> WORK ORDER
Condense the paragraph beginning "Putin returned to St Petersburg" in the extract below on post-Soviet Russia into a short bulleted list that keeps its main facts.
##### EXTRACT
What did Soviet power give the man in the street? Freedom, land, wealth and food? Nothing of the sort. All it gave was a sense of righteousness and a sense we lived in a properly run and logical world. We have now fallen out of that logical Soviet cosmos into chaos and have no idea what to believe in. The meaning of the lives of several generations has been lost. It looks as though they lived and suffered in vain. After all it is hard to believe in the dawn of capitalism, particularly such a criminal and wild capitalism, which smacks of criminal lawlessness.9
Putin returned to St Petersburg to find the night crackling with gunshots as well-armed gang warfare was edging the city into anarchy. Calm and crumbling, if slightly creepy, during the late Soviet period – with then typically low crime rates and few sources of entertainment – the city experienced an avalanche of crime, discos, prostitutes, pole dancers, machine-gun killings and corruption after the fall. Contract-killings became commonplace, gangsters were elected to the town council and ‘privatization’ saw local oligarchs emerge, often by force, as power brokers. The 1990s saw the city dominated by mafia groups who quickly corrupted the city’s culture into one of sleazy nightclubs, misogyny and anti-intellectualism. Even the gravediggers were said to be part of an extortion racket. St Petersburg acquired a reputation as the ‘bandits’ capital’ after a string of high-profile murders: an oil executive was blown apart with a rocket-propelled grenade during rush hour, a city council member was indicted for running a ring of contract-killers and another was beheaded by a car bomb. This is the environment that made Putin believe that ‘Russia needs strong state power and must have it.’10
With such a stark and disappointing transition, men of Putin’s age were left obsessed by stability and burnt out. This was a decade of dizzying overload. The Soviet Union had frozen out modernity and got itself trapped in a dated 1930s heavy-industry fantasy with a police state. So, Russia was forced to go through all of the spasms of post-modernity – the sexual revolution of the 1960s, the consumer revolution of the 1970s, the ‘greed is good’ of the 1980s and the electronic takeover of the millennium – all at once in the 1990s. This is why Putin’s generation have been called ‘generation emptiness’.11 They are men shaped by a tsunami of shopping, PR and state collapse, their thinking warped by post-modern philosophy amid ideological bankruptcy. It is a generation for whom too many lost their ability see right from wrong, and with it went all their certainties apart from cynicism.
##########
##### STORED DATA
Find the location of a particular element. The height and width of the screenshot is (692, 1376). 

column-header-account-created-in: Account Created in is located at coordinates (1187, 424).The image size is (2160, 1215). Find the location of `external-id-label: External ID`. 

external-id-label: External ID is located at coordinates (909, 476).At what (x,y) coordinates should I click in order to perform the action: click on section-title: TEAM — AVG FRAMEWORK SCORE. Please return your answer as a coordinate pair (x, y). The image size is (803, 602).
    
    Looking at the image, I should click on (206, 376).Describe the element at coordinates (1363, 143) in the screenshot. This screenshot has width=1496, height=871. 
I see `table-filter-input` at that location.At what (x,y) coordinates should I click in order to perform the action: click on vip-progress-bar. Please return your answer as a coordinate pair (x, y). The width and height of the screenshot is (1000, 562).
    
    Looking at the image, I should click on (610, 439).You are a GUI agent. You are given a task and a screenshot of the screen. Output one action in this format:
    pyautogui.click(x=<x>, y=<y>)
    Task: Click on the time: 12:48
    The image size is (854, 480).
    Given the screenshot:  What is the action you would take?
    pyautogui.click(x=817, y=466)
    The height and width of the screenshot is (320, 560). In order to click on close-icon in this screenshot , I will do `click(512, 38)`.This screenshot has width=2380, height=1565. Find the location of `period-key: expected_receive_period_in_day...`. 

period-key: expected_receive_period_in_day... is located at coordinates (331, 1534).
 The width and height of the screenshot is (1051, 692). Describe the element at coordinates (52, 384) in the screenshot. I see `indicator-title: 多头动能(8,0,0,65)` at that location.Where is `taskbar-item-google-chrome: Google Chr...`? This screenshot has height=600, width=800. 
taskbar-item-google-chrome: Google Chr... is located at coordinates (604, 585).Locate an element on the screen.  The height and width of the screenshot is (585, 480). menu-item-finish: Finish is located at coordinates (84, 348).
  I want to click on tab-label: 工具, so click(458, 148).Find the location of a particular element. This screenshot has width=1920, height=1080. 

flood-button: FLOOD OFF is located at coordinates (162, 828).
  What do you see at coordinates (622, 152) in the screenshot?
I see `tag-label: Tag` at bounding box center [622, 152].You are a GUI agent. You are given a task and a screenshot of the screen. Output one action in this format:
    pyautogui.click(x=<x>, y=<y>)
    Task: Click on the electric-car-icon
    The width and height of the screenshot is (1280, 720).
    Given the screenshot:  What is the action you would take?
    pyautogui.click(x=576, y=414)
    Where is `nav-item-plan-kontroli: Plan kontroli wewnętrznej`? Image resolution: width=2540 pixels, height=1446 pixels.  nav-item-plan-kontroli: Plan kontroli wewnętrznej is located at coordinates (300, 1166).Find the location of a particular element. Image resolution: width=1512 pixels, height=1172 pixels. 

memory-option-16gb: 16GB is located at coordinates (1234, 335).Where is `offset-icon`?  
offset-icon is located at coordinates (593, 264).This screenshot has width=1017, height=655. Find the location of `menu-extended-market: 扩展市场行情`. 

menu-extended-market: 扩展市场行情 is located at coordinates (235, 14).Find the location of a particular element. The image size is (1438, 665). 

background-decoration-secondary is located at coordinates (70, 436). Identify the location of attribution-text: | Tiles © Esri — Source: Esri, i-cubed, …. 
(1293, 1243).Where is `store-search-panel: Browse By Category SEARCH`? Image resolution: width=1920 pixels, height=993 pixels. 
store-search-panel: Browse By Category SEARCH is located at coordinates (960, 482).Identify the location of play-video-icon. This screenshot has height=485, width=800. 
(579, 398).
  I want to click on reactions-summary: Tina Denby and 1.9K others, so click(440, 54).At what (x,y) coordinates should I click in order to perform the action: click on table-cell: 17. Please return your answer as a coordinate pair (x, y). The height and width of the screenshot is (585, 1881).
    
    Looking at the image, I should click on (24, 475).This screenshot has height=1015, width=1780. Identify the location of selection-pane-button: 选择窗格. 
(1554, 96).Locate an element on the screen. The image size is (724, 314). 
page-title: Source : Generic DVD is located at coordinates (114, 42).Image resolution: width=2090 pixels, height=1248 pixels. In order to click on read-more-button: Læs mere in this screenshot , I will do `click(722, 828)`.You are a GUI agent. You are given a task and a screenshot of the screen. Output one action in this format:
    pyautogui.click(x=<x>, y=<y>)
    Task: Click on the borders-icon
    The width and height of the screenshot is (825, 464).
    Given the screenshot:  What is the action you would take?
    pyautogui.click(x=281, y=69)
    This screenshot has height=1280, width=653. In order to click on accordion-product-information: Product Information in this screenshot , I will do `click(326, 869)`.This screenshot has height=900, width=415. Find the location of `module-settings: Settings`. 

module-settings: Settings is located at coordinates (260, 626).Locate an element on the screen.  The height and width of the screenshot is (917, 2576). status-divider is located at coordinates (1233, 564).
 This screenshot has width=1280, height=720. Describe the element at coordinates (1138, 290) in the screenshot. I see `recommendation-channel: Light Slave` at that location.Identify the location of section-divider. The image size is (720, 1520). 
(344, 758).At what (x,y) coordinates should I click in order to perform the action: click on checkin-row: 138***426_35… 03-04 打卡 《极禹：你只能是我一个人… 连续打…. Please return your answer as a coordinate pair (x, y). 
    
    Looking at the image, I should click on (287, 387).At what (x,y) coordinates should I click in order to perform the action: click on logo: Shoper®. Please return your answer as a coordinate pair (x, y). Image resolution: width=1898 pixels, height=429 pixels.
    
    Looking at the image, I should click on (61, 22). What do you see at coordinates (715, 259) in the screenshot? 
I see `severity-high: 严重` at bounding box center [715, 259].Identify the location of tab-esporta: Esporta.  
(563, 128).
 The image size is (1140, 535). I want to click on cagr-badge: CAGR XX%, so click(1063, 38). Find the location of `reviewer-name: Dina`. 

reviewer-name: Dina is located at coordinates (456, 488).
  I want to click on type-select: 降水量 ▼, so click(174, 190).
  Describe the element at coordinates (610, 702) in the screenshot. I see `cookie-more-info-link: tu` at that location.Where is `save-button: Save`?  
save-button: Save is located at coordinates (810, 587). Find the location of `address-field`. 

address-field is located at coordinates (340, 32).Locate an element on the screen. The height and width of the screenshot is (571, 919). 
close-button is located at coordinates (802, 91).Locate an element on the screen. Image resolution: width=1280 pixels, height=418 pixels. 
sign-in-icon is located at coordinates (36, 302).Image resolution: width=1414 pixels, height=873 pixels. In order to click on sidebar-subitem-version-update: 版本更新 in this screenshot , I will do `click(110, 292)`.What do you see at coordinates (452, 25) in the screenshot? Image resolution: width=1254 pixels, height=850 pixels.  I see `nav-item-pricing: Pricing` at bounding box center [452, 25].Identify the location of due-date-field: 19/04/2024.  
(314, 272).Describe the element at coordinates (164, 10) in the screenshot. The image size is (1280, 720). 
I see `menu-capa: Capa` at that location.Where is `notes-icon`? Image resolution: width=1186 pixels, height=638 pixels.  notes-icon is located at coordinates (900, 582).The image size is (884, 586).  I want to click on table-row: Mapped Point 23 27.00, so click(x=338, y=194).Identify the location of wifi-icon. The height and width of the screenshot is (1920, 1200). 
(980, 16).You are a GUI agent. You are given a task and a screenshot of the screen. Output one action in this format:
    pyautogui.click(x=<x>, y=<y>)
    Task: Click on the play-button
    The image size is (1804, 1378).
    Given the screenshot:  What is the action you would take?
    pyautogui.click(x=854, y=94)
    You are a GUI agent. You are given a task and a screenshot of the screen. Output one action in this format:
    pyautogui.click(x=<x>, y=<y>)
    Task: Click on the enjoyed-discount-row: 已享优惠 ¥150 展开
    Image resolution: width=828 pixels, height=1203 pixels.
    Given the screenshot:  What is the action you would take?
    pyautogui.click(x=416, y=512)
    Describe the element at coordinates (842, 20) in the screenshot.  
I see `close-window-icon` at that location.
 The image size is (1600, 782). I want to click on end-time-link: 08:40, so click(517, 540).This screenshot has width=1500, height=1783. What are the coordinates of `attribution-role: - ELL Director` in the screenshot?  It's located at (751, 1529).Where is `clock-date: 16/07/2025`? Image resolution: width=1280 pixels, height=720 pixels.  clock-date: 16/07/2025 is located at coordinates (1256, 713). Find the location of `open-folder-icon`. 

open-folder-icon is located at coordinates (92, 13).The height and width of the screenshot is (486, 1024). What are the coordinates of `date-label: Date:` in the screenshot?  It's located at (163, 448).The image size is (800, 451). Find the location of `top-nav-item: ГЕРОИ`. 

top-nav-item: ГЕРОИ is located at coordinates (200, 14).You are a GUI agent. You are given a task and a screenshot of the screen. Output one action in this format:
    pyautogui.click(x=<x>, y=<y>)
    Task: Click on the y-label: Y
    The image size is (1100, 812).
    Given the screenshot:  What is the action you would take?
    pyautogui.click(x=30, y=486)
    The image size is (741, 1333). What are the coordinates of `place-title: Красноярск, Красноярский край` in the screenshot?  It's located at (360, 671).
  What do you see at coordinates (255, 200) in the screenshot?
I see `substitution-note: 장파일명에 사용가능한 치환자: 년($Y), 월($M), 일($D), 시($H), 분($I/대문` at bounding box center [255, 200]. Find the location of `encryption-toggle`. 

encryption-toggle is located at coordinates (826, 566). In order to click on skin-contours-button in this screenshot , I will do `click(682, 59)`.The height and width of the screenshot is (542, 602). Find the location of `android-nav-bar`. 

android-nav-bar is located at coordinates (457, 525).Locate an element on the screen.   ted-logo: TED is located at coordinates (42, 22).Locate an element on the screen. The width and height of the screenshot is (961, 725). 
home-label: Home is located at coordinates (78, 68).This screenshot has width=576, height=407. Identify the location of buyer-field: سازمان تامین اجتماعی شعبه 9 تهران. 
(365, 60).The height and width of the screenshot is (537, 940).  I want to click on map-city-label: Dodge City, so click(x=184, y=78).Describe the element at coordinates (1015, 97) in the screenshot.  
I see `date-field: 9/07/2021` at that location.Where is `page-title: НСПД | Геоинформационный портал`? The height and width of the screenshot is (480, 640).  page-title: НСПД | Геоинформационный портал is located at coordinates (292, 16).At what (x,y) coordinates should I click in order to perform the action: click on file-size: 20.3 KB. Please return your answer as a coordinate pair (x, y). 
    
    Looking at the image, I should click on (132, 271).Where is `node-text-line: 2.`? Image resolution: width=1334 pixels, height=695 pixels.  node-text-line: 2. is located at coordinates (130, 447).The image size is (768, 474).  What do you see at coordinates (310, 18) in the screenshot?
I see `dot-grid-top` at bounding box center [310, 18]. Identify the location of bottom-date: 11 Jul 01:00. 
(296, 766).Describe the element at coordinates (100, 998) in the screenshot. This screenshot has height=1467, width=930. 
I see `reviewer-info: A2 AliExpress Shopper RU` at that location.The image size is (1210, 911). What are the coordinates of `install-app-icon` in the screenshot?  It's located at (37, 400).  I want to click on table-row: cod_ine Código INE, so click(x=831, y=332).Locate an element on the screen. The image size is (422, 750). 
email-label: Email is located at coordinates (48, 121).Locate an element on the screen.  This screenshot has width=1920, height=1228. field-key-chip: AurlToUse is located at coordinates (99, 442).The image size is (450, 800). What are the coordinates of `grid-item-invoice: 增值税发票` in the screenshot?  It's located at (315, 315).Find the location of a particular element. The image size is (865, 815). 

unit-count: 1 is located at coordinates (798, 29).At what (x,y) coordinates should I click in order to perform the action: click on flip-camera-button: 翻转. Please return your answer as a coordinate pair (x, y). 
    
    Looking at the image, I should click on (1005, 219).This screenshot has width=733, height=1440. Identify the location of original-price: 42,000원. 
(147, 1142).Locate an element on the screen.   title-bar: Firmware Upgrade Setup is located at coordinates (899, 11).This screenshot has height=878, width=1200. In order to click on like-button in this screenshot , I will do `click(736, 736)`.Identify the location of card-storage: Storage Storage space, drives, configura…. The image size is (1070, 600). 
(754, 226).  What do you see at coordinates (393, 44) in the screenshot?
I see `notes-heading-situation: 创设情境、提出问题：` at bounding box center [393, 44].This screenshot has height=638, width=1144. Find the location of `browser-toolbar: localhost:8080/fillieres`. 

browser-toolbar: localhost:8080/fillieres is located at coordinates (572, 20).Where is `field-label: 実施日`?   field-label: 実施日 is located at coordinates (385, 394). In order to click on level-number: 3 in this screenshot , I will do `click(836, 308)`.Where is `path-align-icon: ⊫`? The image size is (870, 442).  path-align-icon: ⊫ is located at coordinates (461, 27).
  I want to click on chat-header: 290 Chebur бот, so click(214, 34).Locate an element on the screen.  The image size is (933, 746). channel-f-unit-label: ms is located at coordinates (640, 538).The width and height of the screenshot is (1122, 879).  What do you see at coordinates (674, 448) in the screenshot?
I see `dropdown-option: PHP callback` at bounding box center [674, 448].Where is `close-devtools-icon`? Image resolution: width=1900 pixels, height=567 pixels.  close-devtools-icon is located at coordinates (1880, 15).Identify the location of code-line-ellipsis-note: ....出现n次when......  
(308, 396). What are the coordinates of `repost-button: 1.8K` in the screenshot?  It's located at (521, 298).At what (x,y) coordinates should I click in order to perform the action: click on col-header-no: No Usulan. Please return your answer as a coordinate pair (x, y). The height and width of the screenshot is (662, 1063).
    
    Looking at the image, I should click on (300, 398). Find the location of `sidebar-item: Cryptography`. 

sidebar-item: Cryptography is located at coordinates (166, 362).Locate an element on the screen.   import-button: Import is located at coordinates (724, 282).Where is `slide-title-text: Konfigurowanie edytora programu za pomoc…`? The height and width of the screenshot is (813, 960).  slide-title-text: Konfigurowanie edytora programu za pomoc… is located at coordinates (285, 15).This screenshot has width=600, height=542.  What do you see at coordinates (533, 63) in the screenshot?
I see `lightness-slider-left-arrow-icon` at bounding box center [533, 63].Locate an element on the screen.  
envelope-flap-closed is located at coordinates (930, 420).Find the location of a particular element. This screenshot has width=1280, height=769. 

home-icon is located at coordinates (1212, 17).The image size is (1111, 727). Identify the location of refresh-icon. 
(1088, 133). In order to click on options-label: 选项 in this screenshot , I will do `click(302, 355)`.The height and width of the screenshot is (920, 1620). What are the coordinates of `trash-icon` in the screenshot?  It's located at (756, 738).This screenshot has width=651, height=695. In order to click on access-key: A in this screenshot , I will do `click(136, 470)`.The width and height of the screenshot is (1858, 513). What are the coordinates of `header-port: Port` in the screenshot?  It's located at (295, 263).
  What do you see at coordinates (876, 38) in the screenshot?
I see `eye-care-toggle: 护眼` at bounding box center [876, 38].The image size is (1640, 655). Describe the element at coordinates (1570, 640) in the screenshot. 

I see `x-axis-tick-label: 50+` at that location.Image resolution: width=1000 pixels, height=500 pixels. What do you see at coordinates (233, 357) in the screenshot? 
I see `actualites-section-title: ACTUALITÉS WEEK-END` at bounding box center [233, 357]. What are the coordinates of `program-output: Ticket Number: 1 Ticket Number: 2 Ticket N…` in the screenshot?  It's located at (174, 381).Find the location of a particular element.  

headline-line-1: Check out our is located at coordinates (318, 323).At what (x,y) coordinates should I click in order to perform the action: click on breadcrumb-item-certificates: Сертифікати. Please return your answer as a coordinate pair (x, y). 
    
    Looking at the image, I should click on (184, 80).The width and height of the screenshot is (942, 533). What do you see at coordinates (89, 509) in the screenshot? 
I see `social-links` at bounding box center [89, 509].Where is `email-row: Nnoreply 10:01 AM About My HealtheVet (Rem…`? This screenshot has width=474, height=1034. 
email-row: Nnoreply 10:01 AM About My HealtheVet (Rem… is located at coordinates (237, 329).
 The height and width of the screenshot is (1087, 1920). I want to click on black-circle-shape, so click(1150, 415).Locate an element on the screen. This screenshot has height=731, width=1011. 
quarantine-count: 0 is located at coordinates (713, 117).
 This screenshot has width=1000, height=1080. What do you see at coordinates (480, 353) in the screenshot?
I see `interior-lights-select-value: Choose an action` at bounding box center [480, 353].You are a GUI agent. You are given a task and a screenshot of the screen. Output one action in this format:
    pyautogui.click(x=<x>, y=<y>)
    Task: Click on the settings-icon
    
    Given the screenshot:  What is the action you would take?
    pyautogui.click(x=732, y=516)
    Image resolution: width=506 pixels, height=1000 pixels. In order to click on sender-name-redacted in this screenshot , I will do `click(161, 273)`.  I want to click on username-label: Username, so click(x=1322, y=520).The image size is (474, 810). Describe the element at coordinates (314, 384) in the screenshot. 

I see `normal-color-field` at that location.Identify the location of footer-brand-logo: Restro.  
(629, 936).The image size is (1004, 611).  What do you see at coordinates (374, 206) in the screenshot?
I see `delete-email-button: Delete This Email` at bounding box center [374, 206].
##########
> REPLY
- Putin returned to a St Petersburg where armed gang warfare was pushing the city toward anarchy.
- In the late Soviet period, the city had been calm, with low crime and little entertainment. After the fall, crime, discos, prostitution, machine-gun killings and corruption surged.
- Contract killings became common, gangsters won town council seats, and privatization let local oligarchs rise as power brokers, often by force.
- In the 1990s, mafia groups dominated the city and turned its culture toward sleazy nightclubs, misogyny and anti-intellectualism. Even gravediggers were reportedly involved in extortion.
- A string of high-profile murders earned the city the name "bandits' capital." An oil executive was killed by a rocket-propelled grenade, a council member was indicted for running contract killers, and another was beheaded by a car bomb.
- This environment convinced Putin that "Russia needs strong state power and must have it."